| Records |

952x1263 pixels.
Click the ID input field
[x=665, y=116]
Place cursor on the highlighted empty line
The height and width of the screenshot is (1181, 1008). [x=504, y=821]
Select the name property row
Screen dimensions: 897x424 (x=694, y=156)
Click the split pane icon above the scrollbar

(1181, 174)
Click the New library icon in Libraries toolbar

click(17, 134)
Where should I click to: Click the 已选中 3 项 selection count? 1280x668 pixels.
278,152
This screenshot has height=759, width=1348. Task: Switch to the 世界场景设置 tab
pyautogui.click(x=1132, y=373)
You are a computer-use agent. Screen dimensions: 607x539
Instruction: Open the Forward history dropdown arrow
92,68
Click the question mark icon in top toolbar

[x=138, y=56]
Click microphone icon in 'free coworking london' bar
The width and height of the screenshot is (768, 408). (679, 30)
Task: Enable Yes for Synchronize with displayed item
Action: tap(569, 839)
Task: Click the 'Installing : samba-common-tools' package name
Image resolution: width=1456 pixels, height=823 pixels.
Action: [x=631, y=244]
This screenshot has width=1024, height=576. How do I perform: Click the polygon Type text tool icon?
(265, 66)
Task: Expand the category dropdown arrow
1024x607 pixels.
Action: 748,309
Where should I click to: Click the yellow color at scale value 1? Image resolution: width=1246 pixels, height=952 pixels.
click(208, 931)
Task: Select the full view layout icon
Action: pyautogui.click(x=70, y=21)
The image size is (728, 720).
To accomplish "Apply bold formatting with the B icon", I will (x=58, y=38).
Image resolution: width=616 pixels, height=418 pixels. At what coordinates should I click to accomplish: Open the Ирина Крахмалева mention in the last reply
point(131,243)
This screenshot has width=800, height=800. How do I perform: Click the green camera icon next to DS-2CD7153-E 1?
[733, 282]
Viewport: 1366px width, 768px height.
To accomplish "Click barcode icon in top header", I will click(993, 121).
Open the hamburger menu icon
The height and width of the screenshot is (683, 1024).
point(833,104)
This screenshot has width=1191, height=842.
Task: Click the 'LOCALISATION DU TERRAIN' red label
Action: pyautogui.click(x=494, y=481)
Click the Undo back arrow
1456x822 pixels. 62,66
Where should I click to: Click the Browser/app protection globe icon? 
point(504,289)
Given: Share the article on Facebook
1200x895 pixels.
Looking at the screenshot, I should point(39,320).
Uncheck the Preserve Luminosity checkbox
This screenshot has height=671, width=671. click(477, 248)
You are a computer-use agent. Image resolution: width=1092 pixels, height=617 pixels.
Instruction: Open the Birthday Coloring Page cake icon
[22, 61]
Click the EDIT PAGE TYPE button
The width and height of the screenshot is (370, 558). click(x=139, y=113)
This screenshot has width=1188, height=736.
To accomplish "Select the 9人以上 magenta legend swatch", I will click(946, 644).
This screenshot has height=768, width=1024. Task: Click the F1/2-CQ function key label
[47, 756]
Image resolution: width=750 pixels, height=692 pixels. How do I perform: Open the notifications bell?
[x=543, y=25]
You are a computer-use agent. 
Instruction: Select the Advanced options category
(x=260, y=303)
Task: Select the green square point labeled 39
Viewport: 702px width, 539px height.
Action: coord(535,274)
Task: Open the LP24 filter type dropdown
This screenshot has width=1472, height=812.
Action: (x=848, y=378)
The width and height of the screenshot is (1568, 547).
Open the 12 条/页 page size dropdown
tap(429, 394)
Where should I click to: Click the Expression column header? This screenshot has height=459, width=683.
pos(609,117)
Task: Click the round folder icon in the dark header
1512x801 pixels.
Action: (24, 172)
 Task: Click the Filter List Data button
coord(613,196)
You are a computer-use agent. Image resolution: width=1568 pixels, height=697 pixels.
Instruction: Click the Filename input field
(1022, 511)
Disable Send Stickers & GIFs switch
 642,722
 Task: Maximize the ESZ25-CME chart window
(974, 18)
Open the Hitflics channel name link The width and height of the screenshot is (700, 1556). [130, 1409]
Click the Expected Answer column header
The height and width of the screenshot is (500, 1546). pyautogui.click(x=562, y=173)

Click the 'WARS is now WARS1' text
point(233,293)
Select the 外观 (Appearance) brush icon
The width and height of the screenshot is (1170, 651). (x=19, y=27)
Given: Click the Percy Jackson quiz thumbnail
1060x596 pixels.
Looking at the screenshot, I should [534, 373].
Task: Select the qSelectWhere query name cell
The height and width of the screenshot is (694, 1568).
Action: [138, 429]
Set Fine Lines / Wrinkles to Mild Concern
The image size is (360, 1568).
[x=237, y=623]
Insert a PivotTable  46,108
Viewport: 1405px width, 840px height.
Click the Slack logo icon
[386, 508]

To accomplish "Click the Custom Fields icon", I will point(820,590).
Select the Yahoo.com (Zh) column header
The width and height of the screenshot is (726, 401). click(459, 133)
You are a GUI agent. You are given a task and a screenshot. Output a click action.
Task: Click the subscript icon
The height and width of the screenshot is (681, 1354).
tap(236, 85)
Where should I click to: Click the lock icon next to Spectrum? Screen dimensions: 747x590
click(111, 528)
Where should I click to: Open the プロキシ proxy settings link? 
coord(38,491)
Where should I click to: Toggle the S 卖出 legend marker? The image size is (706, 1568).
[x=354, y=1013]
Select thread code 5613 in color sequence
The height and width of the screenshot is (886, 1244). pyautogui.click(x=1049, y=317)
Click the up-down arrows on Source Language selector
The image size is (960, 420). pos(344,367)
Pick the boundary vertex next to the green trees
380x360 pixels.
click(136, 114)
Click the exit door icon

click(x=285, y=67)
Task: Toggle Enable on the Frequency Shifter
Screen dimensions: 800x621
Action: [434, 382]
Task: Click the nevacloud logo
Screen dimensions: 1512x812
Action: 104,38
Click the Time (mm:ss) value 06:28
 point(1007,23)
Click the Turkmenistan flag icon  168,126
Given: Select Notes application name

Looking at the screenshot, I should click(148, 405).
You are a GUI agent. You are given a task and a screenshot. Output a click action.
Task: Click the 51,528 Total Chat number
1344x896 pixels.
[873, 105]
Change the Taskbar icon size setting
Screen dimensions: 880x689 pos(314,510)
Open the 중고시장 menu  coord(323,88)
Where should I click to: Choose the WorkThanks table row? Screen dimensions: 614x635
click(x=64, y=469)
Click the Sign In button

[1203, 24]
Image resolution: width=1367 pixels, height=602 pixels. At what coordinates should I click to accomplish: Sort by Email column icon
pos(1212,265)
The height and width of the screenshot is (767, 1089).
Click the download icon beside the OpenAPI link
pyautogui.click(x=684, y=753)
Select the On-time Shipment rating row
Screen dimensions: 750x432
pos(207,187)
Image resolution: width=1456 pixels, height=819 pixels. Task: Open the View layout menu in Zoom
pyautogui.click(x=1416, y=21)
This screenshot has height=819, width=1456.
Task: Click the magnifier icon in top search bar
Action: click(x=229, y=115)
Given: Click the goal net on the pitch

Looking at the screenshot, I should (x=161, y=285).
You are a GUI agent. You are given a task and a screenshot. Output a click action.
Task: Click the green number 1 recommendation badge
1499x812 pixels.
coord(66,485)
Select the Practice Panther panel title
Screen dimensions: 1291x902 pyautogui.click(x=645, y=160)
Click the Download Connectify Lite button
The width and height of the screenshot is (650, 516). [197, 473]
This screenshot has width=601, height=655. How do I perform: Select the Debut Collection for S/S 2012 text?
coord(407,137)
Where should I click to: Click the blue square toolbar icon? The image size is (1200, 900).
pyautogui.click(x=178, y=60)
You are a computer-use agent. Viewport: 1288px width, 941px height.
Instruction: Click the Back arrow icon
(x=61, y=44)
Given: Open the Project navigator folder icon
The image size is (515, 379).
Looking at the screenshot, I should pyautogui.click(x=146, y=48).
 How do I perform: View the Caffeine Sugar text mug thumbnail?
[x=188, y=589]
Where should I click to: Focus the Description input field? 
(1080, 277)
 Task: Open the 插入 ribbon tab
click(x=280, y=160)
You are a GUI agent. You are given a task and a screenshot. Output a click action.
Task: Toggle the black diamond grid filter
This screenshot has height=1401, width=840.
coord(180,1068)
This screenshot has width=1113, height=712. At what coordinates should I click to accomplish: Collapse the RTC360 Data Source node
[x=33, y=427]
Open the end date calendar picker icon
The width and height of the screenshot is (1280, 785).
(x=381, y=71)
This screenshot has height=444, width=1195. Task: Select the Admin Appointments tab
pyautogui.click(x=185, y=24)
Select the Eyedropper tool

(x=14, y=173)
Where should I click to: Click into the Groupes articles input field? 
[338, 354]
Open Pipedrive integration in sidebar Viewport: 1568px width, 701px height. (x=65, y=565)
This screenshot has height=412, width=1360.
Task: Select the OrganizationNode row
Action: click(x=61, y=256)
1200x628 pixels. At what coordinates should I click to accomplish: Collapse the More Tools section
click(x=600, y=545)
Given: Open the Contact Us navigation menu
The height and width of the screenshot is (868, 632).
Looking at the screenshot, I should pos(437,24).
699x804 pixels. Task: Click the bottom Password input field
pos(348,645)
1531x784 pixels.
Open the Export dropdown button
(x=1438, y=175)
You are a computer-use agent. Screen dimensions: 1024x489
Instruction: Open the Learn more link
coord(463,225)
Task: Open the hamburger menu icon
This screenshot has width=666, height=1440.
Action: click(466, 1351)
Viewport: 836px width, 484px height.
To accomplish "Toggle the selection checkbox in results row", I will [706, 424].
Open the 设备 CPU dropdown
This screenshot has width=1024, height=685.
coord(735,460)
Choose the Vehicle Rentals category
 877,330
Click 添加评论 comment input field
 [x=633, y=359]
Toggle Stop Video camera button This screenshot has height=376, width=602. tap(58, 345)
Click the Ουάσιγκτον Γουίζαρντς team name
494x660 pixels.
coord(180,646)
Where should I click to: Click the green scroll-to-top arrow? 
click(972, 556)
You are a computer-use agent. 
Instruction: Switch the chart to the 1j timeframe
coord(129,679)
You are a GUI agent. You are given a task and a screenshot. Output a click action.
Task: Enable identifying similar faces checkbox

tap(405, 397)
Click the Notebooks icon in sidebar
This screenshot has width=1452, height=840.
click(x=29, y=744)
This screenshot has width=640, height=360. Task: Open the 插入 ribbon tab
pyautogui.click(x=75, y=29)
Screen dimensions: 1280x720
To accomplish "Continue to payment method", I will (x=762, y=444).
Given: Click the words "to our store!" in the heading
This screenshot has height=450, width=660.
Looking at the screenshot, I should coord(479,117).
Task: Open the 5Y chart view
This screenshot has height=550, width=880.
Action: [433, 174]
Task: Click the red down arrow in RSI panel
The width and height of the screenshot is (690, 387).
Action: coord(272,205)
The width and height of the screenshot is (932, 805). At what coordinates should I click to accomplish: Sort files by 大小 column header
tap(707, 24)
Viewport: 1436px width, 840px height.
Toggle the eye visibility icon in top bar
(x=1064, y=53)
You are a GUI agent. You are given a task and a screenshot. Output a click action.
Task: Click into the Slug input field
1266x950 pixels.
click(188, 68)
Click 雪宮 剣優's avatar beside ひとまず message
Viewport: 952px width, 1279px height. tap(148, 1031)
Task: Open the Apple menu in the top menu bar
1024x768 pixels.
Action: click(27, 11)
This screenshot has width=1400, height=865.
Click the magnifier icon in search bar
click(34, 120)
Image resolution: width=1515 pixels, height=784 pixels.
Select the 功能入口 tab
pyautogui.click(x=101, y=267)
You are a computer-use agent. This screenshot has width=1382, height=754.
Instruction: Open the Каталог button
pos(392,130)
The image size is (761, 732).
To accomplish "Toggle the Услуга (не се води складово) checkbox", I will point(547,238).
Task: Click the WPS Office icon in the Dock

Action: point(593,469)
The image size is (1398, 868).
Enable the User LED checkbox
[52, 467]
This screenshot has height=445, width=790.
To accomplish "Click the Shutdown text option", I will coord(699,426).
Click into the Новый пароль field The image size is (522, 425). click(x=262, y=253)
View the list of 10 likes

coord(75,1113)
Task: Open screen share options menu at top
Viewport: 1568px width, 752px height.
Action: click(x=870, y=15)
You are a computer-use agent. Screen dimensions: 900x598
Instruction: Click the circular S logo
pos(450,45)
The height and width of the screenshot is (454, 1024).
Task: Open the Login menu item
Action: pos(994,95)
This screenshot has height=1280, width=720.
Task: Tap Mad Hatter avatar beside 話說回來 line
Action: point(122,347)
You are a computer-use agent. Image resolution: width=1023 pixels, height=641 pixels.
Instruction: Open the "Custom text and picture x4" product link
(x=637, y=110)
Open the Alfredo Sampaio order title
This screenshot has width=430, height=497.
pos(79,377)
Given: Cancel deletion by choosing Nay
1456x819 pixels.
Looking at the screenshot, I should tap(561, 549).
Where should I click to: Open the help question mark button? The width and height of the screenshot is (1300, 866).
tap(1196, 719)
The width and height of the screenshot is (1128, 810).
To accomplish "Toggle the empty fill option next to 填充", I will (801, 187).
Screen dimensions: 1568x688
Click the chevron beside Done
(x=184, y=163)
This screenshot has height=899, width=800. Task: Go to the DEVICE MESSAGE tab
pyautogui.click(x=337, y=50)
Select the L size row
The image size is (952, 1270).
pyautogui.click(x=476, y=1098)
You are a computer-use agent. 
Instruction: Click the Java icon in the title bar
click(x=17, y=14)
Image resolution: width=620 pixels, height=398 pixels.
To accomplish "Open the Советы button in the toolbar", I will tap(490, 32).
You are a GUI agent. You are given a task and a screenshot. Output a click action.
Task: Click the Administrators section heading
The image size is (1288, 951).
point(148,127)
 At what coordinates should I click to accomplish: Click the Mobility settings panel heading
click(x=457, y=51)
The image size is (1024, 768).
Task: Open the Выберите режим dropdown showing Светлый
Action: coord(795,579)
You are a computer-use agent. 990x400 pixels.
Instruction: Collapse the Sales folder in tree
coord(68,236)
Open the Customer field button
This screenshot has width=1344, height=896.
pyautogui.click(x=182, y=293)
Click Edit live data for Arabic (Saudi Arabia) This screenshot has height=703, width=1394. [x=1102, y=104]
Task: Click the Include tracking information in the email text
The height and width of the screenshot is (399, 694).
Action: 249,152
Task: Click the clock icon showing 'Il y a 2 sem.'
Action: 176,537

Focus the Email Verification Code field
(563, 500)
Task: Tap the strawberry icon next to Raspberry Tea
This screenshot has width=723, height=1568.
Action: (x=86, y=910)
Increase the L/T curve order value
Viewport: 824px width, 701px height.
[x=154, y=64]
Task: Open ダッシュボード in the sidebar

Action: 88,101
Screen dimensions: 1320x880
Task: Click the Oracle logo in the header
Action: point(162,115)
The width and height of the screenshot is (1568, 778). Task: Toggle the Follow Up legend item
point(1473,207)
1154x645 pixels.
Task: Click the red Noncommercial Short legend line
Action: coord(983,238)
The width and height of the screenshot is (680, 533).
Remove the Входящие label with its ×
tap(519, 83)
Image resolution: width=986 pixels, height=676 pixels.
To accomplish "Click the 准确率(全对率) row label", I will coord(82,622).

| What is needed |
In the records above, the line with "This screenshot has width=800, height=800." marks the start and the line with "This screenshot has width=1188, height=736." marks the end; copy that stretch exactly, both lines included, and nothing else.

| Answer below |
This screenshot has width=800, height=800. How do I perform: Click the green camera icon next to DS-2CD7153-E 1?
[733, 282]
Viewport: 1366px width, 768px height.
To accomplish "Click barcode icon in top header", I will click(993, 121).
Open the hamburger menu icon
The height and width of the screenshot is (683, 1024).
point(833,104)
This screenshot has width=1191, height=842.
Task: Click the 'LOCALISATION DU TERRAIN' red label
Action: pyautogui.click(x=494, y=481)
Click the Undo back arrow
1456x822 pixels. 62,66
Where should I click to: Click the Browser/app protection globe icon? 
point(504,289)
Given: Share the article on Facebook
1200x895 pixels.
Looking at the screenshot, I should point(39,320).
Uncheck the Preserve Luminosity checkbox
This screenshot has height=671, width=671. click(477, 248)
You are a computer-use agent. Image resolution: width=1092 pixels, height=617 pixels.
Instruction: Open the Birthday Coloring Page cake icon
[22, 61]
Click the EDIT PAGE TYPE button
The width and height of the screenshot is (370, 558). click(x=139, y=113)
This screenshot has width=1188, height=736.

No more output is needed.